What you return should be the lines of the data containing "Collapse", each in full.

[Records from a dataset]
- Opening Delimiter -

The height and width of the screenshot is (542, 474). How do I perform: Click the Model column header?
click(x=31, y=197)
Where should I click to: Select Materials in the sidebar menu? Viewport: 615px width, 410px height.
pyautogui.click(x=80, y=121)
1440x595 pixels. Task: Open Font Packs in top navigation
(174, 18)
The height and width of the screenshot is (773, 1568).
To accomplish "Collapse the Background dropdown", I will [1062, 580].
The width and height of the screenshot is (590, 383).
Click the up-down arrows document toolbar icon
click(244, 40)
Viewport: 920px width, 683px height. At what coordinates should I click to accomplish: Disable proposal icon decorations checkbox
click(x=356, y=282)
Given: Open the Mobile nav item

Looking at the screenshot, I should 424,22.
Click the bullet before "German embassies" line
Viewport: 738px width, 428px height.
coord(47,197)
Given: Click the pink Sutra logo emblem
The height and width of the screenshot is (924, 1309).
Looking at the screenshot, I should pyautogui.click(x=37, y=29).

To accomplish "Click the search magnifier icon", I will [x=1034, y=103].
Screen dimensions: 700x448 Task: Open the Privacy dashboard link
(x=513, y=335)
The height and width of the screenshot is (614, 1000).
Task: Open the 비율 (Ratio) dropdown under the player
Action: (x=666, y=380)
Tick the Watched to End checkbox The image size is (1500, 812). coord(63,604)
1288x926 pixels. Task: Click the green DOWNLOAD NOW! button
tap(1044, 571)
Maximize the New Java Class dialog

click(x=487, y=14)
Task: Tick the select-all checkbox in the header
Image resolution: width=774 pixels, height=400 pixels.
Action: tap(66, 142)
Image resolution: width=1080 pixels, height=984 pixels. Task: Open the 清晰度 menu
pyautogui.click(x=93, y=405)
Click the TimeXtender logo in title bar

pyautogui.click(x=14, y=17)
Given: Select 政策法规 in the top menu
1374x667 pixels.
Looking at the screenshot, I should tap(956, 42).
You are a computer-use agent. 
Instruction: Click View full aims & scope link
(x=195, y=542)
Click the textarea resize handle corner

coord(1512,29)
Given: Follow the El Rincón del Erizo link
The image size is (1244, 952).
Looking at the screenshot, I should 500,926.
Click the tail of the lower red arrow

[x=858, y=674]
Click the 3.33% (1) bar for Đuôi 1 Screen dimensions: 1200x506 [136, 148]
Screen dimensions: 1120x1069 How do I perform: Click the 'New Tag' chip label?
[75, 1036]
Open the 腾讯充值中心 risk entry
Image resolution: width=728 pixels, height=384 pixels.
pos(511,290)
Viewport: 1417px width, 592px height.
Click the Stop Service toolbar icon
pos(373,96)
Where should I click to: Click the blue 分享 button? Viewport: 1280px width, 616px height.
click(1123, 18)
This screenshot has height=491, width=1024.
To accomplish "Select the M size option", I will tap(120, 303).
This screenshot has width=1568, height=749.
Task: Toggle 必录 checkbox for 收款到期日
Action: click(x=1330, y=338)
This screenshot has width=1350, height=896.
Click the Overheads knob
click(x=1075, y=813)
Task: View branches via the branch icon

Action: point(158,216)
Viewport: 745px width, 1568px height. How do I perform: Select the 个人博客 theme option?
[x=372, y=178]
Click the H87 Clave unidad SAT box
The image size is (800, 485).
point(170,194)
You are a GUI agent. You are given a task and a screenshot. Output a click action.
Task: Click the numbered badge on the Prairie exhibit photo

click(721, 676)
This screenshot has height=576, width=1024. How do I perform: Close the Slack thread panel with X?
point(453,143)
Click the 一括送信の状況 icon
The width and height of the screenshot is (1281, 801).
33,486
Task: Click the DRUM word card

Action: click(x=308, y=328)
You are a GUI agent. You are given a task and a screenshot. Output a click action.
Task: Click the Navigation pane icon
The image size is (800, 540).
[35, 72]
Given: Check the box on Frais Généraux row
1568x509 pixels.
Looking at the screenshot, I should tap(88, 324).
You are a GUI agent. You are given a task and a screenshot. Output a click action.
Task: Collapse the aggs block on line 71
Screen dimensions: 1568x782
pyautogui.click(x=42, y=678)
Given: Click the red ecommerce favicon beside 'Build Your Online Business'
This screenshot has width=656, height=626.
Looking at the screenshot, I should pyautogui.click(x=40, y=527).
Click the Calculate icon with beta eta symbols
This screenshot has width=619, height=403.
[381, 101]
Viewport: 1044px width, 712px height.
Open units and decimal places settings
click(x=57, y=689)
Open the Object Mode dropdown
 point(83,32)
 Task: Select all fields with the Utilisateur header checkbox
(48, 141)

- Closing Delimiter -

_Reply_.
To accomplish "Collapse the Background dropdown", I will [1062, 580].
Task: Collapse the aggs block on line 71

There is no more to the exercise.